━━━ Recorded information
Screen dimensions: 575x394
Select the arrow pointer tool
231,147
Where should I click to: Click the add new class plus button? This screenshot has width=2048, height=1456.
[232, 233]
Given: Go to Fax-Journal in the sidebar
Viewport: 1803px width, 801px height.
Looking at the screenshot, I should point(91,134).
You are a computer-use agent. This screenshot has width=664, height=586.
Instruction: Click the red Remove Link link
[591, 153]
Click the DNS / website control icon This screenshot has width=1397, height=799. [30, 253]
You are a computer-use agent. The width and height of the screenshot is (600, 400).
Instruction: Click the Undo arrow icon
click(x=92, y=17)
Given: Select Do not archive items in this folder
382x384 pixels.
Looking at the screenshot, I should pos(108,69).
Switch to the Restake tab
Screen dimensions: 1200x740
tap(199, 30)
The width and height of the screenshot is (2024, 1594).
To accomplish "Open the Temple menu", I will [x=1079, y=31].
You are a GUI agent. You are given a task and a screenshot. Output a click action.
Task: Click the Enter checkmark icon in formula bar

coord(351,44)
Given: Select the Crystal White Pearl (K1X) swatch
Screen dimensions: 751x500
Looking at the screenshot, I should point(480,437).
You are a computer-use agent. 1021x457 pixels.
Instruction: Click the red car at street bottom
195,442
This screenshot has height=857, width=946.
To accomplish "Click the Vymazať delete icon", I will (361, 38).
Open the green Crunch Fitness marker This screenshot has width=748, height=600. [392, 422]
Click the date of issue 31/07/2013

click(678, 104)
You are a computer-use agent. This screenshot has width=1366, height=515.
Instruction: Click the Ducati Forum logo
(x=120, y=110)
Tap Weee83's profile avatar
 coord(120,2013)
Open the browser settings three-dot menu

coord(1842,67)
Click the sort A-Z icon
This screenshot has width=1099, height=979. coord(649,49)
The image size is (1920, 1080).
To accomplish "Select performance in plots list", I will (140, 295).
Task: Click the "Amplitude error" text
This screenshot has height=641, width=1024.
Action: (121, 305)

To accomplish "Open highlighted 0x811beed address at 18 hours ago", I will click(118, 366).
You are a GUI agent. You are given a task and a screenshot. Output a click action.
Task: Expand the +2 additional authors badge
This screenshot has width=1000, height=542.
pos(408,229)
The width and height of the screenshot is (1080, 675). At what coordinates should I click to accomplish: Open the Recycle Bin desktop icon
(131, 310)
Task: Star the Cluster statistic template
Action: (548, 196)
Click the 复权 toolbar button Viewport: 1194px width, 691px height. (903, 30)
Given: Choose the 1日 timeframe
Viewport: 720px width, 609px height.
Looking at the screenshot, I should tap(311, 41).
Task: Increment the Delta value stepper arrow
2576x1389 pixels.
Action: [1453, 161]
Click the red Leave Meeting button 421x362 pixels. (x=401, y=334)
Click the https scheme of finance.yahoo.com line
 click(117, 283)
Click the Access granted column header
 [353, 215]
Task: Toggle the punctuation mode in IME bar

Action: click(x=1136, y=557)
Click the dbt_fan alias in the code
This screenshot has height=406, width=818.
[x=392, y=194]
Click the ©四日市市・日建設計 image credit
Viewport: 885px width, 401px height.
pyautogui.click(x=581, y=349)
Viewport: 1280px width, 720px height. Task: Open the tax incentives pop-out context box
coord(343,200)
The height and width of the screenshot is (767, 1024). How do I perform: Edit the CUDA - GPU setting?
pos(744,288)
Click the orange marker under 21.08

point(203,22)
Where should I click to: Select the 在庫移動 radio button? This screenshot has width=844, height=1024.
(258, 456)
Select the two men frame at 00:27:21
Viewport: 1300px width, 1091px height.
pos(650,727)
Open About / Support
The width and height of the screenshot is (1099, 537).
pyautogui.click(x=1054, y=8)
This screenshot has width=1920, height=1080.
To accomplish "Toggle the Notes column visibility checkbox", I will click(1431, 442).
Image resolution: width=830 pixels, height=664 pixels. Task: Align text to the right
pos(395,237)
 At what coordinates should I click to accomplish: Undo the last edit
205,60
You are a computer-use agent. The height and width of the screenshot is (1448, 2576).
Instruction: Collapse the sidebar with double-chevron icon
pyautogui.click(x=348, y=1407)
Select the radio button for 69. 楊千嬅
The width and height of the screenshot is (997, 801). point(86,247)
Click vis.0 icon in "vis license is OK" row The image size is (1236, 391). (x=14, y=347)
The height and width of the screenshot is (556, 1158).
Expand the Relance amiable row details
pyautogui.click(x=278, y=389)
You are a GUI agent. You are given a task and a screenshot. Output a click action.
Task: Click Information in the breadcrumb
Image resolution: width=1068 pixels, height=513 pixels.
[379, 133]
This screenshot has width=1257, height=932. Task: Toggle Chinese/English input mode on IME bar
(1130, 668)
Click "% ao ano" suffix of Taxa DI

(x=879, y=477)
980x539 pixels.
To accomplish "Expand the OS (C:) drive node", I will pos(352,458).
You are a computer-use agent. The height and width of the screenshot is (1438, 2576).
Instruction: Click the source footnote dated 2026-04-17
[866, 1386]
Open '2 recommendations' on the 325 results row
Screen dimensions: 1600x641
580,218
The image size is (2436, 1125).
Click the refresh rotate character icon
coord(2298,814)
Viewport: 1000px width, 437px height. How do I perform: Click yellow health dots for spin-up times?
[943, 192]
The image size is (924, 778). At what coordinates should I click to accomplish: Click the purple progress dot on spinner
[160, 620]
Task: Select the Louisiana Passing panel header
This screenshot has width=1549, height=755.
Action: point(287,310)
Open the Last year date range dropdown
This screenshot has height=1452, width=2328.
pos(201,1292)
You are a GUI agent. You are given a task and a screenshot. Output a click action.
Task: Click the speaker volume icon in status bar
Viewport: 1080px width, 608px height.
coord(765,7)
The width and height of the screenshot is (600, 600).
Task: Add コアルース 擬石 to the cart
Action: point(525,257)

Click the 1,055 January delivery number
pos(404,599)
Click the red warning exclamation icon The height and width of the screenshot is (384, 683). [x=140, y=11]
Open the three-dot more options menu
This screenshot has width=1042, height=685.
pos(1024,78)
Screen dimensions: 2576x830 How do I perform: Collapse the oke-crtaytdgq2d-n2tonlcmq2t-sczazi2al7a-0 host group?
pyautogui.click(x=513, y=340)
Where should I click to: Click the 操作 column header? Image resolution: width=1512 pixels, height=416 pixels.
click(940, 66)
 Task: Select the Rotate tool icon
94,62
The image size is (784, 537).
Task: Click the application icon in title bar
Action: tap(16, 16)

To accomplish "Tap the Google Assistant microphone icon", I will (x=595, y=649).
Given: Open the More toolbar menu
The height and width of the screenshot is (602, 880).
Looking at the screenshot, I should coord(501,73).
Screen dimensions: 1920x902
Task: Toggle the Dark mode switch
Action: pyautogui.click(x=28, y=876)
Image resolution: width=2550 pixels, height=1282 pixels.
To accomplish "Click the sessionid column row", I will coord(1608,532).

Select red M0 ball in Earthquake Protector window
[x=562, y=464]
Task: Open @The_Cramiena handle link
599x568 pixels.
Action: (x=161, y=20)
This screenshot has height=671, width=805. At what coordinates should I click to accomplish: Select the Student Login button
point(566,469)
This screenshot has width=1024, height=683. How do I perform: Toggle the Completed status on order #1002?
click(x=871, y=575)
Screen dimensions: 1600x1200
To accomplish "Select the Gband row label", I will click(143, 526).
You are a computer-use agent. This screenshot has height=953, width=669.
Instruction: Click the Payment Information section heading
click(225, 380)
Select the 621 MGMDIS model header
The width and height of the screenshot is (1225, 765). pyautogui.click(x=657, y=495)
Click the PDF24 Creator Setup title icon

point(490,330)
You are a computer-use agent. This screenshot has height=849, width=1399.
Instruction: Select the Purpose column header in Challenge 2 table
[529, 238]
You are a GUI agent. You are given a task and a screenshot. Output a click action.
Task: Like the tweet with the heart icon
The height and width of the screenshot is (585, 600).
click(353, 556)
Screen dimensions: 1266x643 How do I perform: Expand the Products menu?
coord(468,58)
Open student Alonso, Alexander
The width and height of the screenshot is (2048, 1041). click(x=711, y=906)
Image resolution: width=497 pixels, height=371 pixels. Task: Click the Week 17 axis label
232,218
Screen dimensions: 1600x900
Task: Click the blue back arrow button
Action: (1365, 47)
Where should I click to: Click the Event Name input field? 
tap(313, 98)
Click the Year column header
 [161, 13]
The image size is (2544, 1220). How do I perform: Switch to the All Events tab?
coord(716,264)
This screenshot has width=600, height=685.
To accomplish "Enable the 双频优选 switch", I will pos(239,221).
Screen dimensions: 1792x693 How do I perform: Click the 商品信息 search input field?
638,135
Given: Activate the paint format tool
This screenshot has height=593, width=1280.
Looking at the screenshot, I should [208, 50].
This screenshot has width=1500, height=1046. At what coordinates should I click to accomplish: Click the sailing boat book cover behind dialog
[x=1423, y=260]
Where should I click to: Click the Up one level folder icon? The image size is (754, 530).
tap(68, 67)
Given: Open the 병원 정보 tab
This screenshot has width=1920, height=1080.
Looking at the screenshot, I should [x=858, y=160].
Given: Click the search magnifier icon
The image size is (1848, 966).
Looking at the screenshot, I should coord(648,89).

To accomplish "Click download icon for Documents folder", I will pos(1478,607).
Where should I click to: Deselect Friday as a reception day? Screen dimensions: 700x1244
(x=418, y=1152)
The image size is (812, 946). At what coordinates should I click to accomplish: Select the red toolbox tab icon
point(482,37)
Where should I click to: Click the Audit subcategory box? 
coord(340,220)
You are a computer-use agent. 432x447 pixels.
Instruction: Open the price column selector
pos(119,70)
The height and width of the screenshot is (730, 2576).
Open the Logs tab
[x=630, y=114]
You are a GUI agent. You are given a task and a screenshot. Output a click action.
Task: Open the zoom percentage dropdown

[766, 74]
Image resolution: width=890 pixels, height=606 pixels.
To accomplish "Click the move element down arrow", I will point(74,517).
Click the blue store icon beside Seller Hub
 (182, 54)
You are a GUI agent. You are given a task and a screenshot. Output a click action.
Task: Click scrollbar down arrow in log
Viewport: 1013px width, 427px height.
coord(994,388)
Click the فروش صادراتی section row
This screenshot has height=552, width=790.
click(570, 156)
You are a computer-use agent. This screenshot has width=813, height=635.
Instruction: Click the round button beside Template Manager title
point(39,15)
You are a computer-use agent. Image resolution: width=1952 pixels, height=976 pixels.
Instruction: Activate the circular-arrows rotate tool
━━━━━━
» **Brief**:
Format everything in the records above, from the line containing "Given: Go to Fax-Journal in the sidebar" down to the line containing "Click the DNS", as a numbered list, leaving out any blank lines.

» **Worked answer**:
1. Given: Go to Fax-Journal in the sidebar
2. Viewport: 1803px width, 801px height.
3. Looking at the screenshot, I should point(91,134).
4. You are a computer-use agent. This screenshot has width=664, height=586.
5. Instruction: Click the red Remove Link link
6. [591, 153]
7. Click the DNS / website control icon This screenshot has width=1397, height=799. [30, 253]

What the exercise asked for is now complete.